**短い問題 1**
下にある自民党の憲法草案についての文章のうち、「国家権力側の視点から作られた自民党の憲法草案はアブナイ!(1)」から「するために設けられるものであり、国民の側から国&国民のあり方を示すものである。」までを一字も変えずに書き写してください。

国家権力側の視点から作られた自民党の憲法草案はアブナイ!(1)
2005年 11月 16日
15日の報道ステーションの特集では、既に憲法改正後に、日米が合同で戦場に行く
ことも想定しての準備が着々と進んでいる様子も見え、懸念だけが募る今日この頃である
先月末、自民党が発表した憲法改正草案(*1)を何度か読み直してみたが、各条の
問題点云々の前に、どうしても全体的に違和感を覚えてしまうところがある。
それはおそらく、国家権力の側が作った憲法草案だからなのではないかと思う。
My Policy にも少し書いたが、そもそも憲法というのは、国民が国家をコントロール
するために設けられるものであり、国民の側から国&国民のあり方を示すものである。
決して、国家が国民をコントロールするために作るべきものではないのである。
<これは私個人が勝手に主張している見解ではなく、後述するように、長い歴史の中で
世界の国々の市民が国家権力と戦いながら、築き上げて来た概念なのである。>
しかし、自民党の憲法プロジェクトが04年6月にまとめた論点(案)などを読んで
もわかるのだが、彼らは国家権力(行政府)を担う側の立場から憲法というものをとら
え、現憲法の中で国家権力にとって不都合な面を修正することをメインに考えている
ように思えるのである。
そもそも自民党は立党50年を機に改正草案を発表したのであるが、この党はその
50年のうちわずか10ヶ月を除いて、ずっと政権与党の座にいた政党である。そして
今回の改正草案作りを行なった憲法プロジェクトのメンバーには、かつて内閣総理大臣
や閣僚を経験した者や、与党の中心として働いて来た議員が少なくない。

**短い問題 2**
下の記録の最初の行から「Open the preview」を含む行までを、両端の行も入れて、そのまま抜き出してください。

**記録データ**
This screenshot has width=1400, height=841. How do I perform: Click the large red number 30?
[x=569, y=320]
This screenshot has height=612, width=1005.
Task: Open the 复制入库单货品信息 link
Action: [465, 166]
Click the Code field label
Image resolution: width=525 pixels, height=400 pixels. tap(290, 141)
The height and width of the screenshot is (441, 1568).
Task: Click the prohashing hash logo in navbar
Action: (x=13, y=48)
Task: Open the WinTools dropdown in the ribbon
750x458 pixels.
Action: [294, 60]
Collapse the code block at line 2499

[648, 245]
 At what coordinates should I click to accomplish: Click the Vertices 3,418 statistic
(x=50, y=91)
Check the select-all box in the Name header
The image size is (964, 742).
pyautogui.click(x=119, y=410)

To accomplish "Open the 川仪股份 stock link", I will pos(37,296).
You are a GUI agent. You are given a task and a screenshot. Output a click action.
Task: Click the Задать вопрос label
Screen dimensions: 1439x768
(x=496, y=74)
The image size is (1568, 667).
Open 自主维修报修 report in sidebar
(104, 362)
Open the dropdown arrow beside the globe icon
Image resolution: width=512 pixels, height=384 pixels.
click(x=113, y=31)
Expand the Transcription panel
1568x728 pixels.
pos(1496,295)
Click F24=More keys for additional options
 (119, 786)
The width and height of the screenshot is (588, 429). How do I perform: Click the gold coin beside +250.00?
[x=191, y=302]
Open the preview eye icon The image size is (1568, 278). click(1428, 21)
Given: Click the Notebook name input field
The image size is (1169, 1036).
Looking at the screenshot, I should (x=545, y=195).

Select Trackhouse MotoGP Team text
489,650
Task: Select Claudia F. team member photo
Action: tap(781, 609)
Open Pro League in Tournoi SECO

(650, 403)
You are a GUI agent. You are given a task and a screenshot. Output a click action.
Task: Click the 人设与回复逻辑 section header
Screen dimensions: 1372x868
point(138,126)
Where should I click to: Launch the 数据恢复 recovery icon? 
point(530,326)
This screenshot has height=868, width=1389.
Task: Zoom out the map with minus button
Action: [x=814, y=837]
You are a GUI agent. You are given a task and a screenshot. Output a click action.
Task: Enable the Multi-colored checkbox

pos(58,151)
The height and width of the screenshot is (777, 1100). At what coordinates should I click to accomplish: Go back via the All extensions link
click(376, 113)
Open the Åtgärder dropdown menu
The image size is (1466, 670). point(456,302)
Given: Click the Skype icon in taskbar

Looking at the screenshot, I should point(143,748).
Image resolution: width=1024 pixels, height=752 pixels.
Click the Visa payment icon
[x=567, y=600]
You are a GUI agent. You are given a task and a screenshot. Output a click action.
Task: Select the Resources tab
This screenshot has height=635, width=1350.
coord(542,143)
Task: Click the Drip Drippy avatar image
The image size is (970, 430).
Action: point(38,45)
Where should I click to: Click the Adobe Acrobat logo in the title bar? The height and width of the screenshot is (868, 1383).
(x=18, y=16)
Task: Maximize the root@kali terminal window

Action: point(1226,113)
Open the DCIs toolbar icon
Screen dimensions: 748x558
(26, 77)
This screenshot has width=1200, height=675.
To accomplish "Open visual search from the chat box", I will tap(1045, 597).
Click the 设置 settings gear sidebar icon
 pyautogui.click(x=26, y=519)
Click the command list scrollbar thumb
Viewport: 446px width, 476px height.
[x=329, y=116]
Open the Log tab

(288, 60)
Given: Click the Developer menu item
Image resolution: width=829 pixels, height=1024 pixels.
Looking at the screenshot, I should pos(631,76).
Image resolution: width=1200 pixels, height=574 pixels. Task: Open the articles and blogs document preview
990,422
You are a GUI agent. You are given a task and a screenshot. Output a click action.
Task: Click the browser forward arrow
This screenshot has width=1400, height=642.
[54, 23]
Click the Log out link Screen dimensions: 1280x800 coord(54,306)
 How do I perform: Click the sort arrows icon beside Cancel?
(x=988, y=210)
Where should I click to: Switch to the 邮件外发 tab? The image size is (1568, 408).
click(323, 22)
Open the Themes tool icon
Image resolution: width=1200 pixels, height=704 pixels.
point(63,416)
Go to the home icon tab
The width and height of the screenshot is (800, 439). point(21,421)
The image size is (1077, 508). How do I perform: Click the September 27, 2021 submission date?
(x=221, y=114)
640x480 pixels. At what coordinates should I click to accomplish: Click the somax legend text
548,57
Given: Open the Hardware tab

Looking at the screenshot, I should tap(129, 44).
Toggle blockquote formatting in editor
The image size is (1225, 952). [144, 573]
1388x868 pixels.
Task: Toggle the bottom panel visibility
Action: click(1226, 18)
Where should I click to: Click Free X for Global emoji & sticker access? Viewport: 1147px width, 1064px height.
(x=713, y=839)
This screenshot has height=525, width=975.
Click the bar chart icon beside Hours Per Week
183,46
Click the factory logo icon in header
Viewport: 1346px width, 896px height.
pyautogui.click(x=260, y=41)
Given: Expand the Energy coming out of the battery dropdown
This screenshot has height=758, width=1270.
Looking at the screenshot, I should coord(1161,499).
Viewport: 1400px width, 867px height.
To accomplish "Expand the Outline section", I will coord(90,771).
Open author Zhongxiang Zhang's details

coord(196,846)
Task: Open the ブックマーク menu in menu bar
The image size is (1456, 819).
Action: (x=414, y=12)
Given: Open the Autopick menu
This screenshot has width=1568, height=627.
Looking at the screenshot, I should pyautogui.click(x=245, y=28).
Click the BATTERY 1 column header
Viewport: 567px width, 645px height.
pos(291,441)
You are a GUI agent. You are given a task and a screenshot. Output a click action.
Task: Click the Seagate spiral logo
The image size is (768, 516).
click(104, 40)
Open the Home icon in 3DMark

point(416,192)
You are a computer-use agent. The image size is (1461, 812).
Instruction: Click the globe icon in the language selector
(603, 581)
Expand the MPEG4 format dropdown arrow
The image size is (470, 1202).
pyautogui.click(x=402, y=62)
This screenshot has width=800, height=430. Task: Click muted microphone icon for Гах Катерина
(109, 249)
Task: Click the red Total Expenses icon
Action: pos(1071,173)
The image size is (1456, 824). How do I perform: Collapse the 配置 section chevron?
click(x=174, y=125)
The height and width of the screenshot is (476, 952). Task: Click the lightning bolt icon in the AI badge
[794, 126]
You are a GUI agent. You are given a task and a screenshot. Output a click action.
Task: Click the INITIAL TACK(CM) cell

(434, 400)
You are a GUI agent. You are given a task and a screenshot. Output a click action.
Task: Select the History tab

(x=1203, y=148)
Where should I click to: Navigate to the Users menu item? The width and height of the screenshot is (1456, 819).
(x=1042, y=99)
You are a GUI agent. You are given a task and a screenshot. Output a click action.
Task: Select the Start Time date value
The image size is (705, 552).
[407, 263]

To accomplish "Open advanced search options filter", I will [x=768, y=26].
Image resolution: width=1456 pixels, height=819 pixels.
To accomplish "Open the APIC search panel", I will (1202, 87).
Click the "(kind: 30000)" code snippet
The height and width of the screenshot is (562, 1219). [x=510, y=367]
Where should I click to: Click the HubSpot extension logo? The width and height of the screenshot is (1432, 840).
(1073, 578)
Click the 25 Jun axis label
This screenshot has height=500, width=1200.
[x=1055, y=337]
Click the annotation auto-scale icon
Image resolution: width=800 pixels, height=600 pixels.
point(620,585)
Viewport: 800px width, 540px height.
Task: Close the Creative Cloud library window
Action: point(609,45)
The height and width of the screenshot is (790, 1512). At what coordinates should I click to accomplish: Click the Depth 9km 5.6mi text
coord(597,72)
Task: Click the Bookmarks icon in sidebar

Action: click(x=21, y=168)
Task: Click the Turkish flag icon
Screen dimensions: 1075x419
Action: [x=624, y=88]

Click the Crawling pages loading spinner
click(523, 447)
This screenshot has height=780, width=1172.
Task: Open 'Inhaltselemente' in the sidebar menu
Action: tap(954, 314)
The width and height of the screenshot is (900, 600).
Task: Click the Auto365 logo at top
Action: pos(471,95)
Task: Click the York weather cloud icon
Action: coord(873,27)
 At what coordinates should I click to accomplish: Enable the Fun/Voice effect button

**答え 1**
国家権力側の視点から作られた自民党の憲法草案はアブナイ!(1)
2005年 11月 16日
15日の報道ステーションの特集では、既に憲法改正後に、日米が合同で戦場に行く
ことも想定しての準備が着々と進んでいる様子も見え、懸念だけが募る今日この頃である
先月末、自民党が発表した憲法改正草案(*1)を何度か読み直してみたが、各条の
問題点云々の前に、どうしても全体的に違和感を覚えてしまうところがある。
それはおそらく、国家権力の側が作った憲法草案だからなのではないかと思う。
My Policy にも少し書いたが、そもそも憲法というのは、国民が国家をコントロール
するために設けられるものであり、国民の側から国&国民のあり方を示すものである。

**答え 2**
This screenshot has width=1400, height=841. How do I perform: Click the large red number 30?
[x=569, y=320]
This screenshot has height=612, width=1005.
Task: Open the 复制入库单货品信息 link
Action: [465, 166]
Click the Code field label
Image resolution: width=525 pixels, height=400 pixels. tap(290, 141)
The height and width of the screenshot is (441, 1568).
Task: Click the prohashing hash logo in navbar
Action: (x=13, y=48)
Task: Open the WinTools dropdown in the ribbon
750x458 pixels.
Action: [294, 60]
Collapse the code block at line 2499

[648, 245]
 At what coordinates should I click to accomplish: Click the Vertices 3,418 statistic
(x=50, y=91)
Check the select-all box in the Name header
The image size is (964, 742).
pyautogui.click(x=119, y=410)

To accomplish "Open the 川仪股份 stock link", I will pos(37,296).
You are a GUI agent. You are given a task and a screenshot. Output a click action.
Task: Click the Задать вопрос label
Screen dimensions: 1439x768
(x=496, y=74)
The image size is (1568, 667).
Open 自主维修报修 report in sidebar
(104, 362)
Open the dropdown arrow beside the globe icon
Image resolution: width=512 pixels, height=384 pixels.
click(x=113, y=31)
Expand the Transcription panel
1568x728 pixels.
pos(1496,295)
Click F24=More keys for additional options
 (119, 786)
The width and height of the screenshot is (588, 429). How do I perform: Click the gold coin beside +250.00?
[x=191, y=302]
Open the preview eye icon The image size is (1568, 278). click(1428, 21)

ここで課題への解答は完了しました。